→ Problem requirements:
Set out the records from the line containing "Image resolution: width=1434" through the end of the records as a numbered list, omitting blank lines and pictures.

→ Entries shown:
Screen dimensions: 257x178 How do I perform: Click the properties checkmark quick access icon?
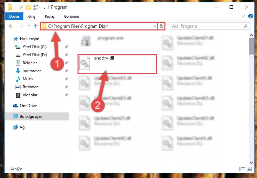(x=21, y=7)
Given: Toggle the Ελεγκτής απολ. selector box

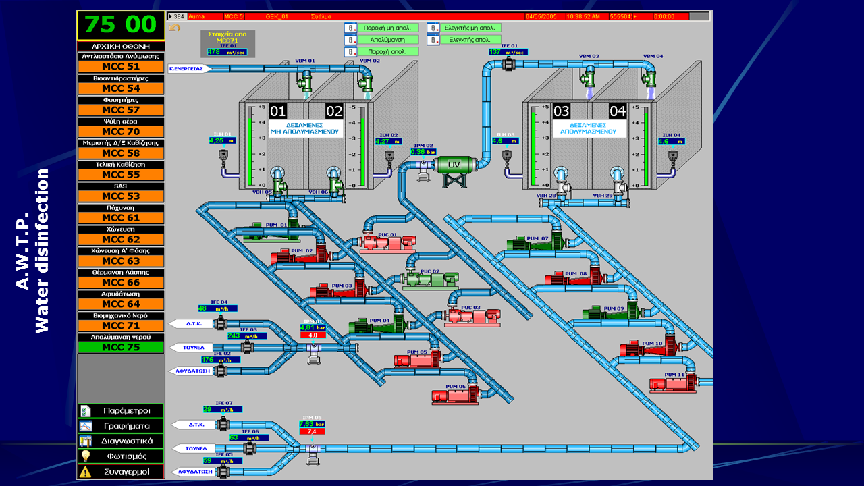Looking at the screenshot, I should [433, 40].
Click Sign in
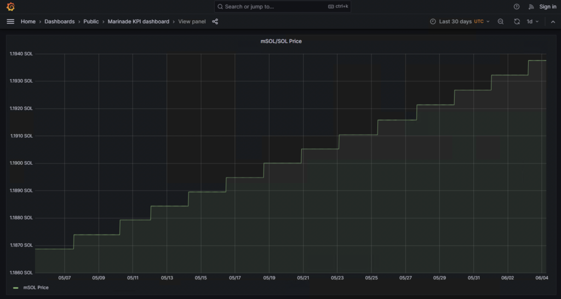The image size is (561, 299). [x=547, y=7]
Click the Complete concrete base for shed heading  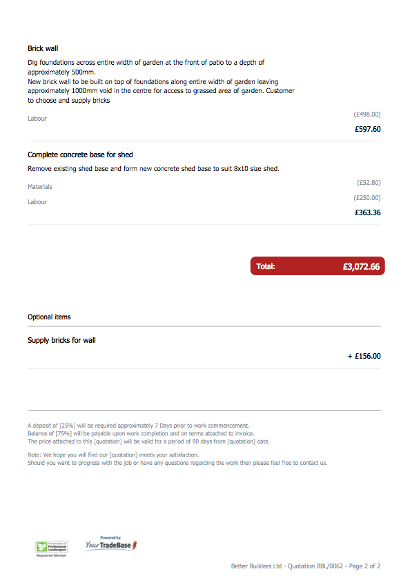(x=80, y=155)
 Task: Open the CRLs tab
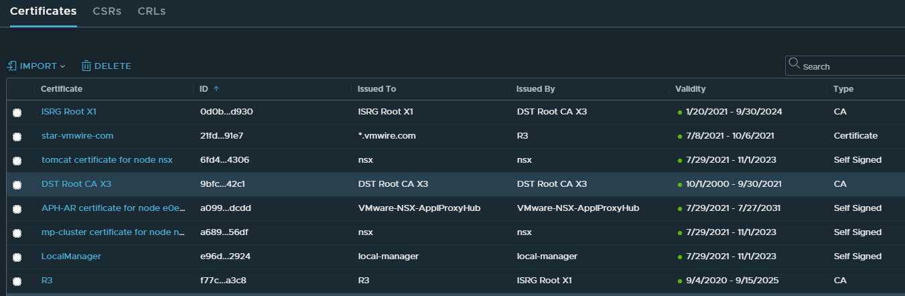151,11
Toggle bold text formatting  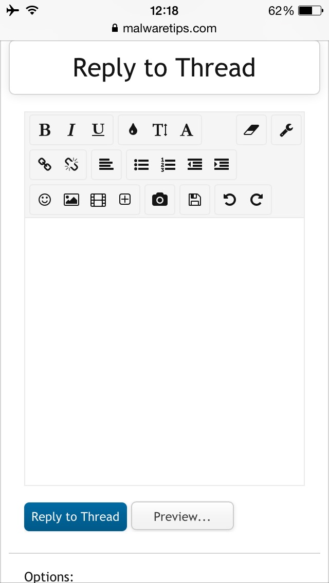point(45,130)
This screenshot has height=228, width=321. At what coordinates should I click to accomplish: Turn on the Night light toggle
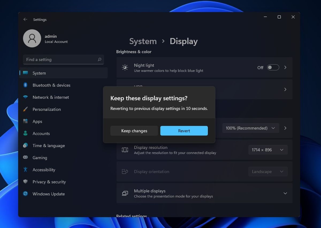273,67
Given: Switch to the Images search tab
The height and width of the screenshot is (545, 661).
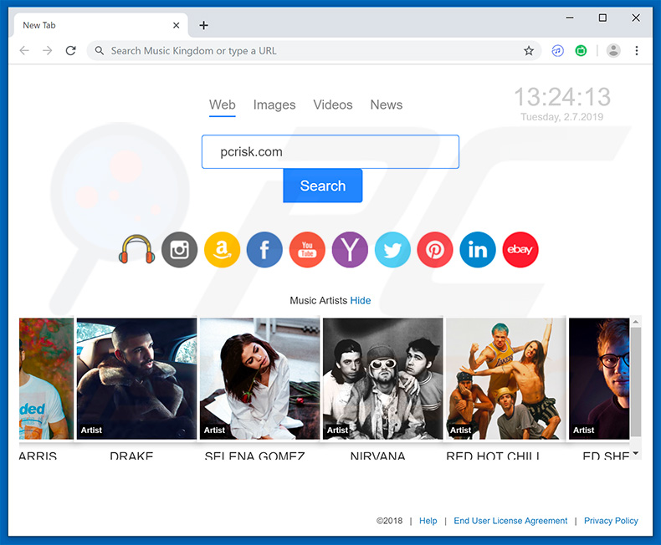Looking at the screenshot, I should click(x=274, y=104).
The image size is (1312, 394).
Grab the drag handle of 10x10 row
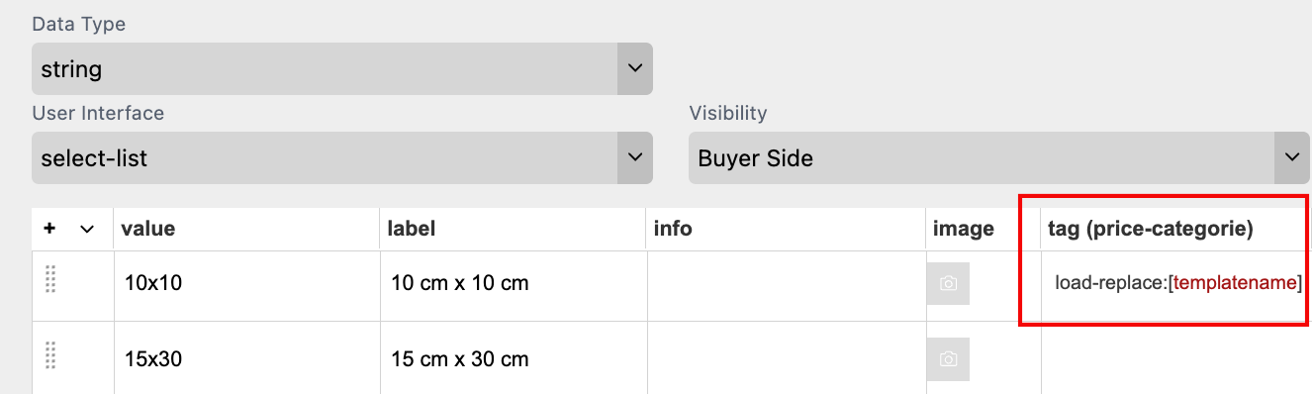click(x=51, y=280)
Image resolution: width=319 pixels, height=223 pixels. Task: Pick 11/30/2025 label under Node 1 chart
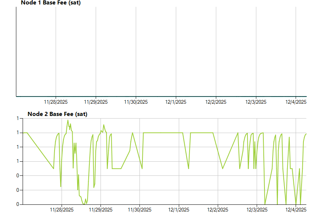(x=136, y=102)
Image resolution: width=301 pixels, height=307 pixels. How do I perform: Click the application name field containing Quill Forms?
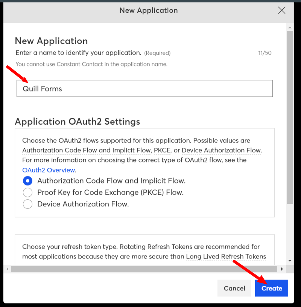[x=144, y=89]
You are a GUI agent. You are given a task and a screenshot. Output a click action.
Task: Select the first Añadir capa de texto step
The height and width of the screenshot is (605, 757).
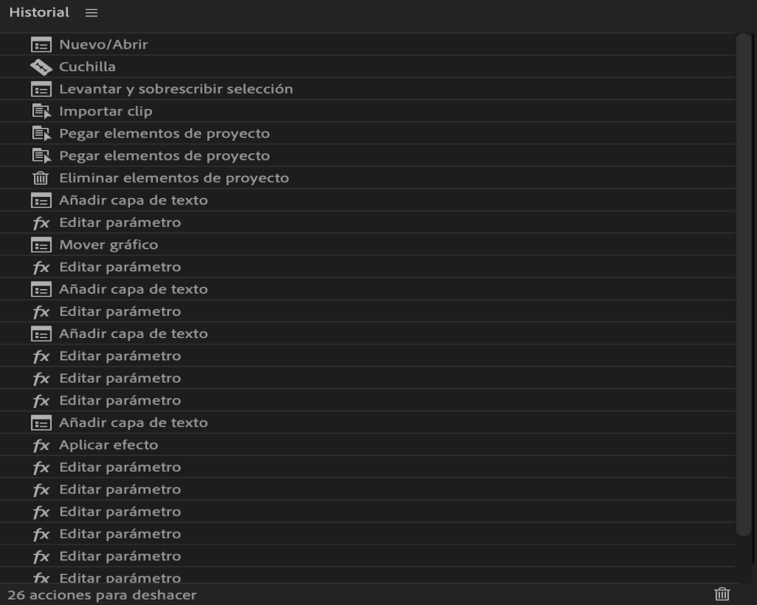coord(133,200)
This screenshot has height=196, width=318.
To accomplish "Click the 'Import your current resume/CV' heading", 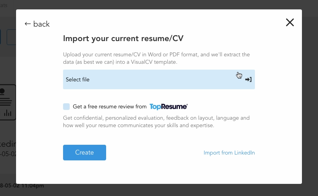I will 123,38.
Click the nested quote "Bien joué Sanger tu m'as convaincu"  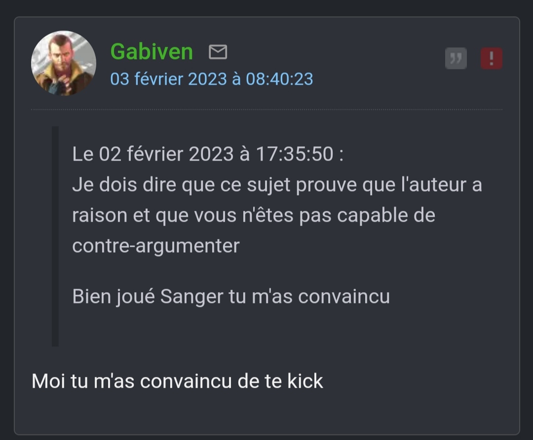click(x=231, y=297)
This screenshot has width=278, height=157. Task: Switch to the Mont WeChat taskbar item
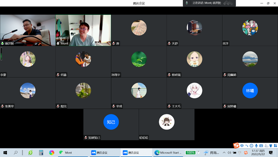(73, 152)
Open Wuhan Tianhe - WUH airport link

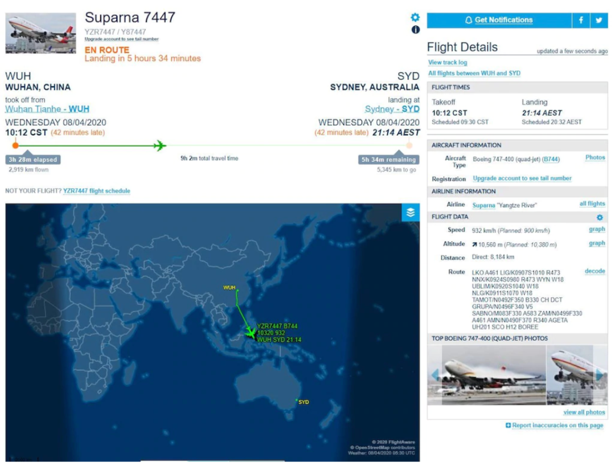tap(47, 109)
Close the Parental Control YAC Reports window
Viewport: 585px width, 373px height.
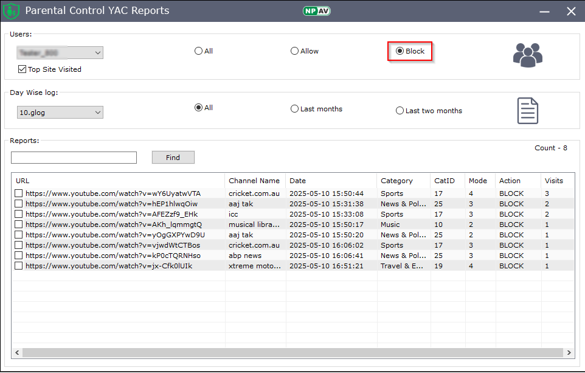(x=570, y=11)
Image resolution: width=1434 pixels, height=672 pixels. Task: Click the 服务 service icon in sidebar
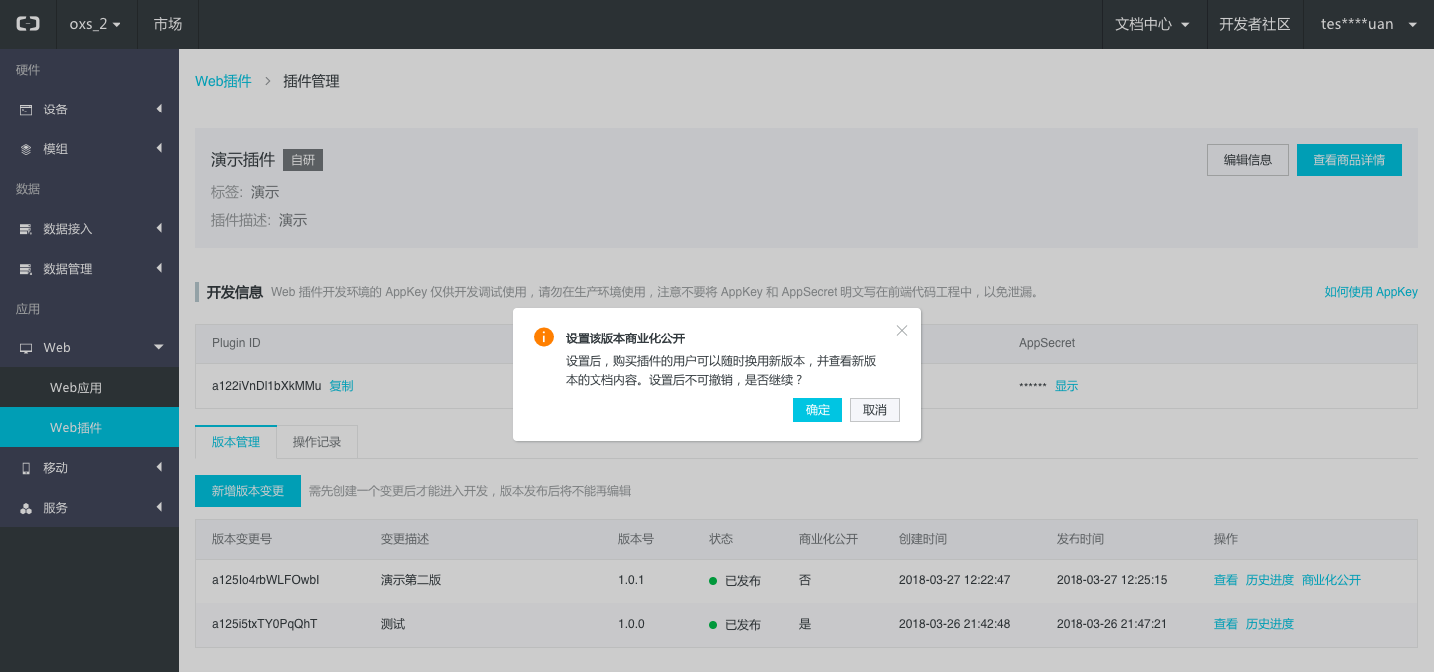pos(26,508)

→ Output for this task:
1. Image resolution: width=1434 pixels, height=672 pixels. Task: Click the 服务 service icon in sidebar
2. pos(26,508)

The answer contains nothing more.